What you have to do:
In the entries below, the lines from the one with "This screenshot has height=512, width=978." through the one with "You are a computer-use agent. The" are to be copied exactly; both ends count.

== Materials provided ==

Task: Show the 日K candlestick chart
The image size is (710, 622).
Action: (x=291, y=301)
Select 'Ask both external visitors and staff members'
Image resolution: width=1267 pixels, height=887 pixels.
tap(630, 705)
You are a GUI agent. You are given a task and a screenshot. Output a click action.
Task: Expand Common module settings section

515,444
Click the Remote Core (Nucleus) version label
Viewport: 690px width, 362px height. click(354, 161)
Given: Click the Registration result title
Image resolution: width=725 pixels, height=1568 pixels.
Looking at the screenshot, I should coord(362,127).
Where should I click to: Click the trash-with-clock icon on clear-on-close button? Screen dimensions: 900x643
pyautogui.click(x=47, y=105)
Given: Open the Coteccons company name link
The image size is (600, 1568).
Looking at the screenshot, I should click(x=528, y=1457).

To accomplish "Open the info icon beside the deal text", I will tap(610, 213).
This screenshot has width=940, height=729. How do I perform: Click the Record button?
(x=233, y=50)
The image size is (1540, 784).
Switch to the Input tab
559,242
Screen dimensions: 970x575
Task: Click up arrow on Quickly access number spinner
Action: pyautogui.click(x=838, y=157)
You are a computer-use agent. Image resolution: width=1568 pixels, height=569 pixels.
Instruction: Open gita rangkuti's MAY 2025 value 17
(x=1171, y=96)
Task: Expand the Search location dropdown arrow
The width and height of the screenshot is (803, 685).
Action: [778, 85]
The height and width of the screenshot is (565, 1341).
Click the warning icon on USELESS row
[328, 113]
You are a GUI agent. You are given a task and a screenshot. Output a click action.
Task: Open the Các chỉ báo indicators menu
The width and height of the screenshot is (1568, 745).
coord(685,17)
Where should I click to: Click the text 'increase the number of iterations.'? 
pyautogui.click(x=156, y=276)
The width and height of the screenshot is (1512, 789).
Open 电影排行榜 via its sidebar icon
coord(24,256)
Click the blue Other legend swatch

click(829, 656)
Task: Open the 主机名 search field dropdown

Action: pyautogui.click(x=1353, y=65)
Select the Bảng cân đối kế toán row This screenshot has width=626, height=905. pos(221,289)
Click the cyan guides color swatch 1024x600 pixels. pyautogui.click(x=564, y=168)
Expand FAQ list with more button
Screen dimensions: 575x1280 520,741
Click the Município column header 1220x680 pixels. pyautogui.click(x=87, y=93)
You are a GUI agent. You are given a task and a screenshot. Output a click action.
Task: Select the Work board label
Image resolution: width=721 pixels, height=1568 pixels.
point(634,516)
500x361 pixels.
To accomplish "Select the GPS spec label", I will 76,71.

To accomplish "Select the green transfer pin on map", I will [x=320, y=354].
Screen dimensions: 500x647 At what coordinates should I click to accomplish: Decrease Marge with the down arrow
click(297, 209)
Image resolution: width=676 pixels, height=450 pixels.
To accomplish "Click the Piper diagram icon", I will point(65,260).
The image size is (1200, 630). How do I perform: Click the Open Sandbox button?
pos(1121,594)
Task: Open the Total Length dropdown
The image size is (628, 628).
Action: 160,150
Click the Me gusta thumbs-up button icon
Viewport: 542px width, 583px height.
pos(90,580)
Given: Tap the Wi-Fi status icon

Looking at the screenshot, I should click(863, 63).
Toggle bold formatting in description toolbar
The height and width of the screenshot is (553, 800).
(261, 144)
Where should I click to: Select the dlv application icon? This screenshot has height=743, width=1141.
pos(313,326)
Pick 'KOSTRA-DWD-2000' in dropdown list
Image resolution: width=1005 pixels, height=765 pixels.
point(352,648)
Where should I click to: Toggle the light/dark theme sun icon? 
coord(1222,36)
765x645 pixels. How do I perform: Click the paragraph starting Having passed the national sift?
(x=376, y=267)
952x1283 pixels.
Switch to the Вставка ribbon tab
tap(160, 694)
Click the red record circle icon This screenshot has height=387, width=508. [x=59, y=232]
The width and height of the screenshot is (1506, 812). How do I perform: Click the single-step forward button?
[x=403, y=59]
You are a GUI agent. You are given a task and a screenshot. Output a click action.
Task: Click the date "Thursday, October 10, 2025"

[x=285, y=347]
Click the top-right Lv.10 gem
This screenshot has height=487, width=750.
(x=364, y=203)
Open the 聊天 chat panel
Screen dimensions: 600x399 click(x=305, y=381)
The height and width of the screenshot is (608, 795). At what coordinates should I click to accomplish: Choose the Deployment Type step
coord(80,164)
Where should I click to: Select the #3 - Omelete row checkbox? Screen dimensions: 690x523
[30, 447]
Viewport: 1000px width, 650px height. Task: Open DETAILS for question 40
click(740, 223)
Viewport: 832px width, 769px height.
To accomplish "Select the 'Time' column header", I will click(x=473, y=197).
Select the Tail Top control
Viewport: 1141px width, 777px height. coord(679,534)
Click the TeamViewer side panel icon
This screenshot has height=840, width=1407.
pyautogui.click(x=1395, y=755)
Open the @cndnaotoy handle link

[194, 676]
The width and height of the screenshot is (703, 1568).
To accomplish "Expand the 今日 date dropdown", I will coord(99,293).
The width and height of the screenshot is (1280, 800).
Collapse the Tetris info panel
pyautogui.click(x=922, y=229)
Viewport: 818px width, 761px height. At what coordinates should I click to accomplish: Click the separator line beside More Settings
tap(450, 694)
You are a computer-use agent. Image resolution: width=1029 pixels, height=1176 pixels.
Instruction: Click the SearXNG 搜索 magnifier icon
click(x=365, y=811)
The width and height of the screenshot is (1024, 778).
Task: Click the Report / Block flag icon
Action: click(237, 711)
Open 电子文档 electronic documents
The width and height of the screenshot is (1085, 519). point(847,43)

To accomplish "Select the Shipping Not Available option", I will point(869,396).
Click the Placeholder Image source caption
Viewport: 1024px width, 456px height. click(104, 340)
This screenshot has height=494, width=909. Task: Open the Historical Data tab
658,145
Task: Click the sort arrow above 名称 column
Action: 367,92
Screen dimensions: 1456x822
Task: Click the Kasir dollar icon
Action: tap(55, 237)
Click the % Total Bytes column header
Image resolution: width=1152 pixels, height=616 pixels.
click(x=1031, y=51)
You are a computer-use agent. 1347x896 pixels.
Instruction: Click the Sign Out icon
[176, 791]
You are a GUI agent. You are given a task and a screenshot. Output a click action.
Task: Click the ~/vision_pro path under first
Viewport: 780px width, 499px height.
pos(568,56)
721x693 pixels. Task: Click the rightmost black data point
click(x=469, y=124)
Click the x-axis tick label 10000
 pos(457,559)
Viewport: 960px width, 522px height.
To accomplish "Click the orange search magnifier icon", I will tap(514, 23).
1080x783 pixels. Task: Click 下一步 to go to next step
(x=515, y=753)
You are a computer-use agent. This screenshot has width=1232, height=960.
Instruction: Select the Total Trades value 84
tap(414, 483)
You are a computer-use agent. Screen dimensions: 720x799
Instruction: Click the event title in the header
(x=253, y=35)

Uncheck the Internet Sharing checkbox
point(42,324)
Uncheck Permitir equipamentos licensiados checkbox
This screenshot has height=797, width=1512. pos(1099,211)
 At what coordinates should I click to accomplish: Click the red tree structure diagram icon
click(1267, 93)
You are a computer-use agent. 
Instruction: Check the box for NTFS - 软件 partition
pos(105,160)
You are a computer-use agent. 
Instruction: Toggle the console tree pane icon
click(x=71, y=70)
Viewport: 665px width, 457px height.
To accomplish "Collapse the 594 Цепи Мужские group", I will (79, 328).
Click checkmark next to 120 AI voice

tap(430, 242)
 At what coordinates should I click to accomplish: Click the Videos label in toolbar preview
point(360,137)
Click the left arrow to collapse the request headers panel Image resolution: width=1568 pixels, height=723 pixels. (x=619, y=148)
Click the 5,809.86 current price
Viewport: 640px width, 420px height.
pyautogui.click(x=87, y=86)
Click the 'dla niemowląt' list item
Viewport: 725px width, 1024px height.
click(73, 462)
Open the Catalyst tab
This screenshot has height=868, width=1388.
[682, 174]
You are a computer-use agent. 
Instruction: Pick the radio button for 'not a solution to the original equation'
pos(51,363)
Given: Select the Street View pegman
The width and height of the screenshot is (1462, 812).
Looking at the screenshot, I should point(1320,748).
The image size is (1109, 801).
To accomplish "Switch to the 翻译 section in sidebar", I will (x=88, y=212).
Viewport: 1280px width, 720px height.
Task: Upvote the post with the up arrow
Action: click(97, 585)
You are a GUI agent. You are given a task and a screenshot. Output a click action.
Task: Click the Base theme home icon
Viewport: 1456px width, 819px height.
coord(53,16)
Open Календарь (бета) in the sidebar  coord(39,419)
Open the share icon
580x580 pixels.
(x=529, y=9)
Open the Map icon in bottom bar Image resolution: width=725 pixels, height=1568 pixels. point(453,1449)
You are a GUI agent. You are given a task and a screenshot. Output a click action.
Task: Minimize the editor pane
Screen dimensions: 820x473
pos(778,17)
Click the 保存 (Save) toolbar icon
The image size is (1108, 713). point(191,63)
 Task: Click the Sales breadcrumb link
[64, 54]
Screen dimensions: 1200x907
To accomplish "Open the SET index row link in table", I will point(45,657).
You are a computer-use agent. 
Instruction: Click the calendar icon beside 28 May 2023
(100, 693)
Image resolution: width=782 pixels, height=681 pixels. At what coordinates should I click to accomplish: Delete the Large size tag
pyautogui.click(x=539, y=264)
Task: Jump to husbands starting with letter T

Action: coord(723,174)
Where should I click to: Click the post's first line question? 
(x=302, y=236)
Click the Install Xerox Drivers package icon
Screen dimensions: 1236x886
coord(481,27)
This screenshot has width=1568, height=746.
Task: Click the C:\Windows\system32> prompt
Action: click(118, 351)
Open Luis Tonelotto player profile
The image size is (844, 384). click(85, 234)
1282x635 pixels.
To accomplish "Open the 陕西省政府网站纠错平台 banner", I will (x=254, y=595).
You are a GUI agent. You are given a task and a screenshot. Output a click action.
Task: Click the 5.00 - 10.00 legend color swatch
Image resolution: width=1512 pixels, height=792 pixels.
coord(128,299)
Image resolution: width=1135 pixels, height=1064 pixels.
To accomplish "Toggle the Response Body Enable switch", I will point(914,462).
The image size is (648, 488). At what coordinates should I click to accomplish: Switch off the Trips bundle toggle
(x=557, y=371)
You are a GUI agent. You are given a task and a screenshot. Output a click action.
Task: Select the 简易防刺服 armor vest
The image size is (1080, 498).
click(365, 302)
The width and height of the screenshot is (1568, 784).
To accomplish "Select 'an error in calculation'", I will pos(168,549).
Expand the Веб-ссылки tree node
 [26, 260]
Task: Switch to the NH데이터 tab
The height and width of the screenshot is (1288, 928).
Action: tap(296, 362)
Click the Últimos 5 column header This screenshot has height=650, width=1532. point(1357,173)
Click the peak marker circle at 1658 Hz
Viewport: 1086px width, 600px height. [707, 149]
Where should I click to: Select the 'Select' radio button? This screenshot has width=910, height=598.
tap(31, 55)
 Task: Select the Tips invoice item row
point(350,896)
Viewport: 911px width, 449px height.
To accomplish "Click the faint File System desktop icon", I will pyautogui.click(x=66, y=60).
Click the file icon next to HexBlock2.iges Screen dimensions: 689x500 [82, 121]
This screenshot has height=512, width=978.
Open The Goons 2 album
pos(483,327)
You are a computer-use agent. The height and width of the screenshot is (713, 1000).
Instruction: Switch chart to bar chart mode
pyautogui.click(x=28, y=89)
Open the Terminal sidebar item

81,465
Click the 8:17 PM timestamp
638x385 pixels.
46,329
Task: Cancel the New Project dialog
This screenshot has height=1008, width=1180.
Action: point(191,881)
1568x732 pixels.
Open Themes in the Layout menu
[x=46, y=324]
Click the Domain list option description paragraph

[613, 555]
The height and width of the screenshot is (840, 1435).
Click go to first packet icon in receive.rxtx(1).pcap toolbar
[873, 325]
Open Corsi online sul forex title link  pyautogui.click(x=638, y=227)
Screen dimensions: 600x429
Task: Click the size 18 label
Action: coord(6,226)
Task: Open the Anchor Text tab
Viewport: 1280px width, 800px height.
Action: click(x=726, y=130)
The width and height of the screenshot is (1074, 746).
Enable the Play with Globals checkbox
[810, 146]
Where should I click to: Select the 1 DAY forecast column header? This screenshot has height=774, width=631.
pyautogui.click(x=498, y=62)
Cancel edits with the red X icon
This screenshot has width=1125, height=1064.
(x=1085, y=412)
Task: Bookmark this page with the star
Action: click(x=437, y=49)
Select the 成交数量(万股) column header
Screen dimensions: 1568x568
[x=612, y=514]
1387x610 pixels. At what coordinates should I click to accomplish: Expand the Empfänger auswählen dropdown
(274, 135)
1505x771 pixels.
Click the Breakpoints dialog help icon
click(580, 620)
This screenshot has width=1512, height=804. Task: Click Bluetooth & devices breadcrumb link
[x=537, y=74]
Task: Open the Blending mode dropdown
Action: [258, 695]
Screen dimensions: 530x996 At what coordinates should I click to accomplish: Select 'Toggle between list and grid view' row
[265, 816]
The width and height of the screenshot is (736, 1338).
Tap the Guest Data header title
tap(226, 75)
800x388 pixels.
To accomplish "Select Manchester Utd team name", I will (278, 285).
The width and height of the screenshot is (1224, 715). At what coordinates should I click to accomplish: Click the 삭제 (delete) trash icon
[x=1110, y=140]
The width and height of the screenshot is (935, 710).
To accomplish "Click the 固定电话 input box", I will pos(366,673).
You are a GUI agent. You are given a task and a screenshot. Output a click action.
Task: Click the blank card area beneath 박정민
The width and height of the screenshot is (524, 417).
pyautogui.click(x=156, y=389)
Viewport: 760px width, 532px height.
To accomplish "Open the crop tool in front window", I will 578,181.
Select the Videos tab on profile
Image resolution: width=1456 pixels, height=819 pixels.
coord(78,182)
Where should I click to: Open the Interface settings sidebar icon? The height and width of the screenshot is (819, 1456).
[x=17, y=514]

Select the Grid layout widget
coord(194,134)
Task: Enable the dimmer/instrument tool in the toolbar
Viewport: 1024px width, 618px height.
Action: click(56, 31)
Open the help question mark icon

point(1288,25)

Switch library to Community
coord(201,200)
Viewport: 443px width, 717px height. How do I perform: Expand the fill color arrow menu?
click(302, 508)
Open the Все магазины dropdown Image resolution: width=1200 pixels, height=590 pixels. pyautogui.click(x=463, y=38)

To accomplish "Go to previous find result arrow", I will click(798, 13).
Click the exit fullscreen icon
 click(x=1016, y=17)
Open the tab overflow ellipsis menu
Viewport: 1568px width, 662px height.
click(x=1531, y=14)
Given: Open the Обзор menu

===

Output below:
This screenshot has height=512, width=978.
Open The Goons 2 album
pos(483,327)
You are a computer-use agent. The height and width of the screenshot is (713, 1000).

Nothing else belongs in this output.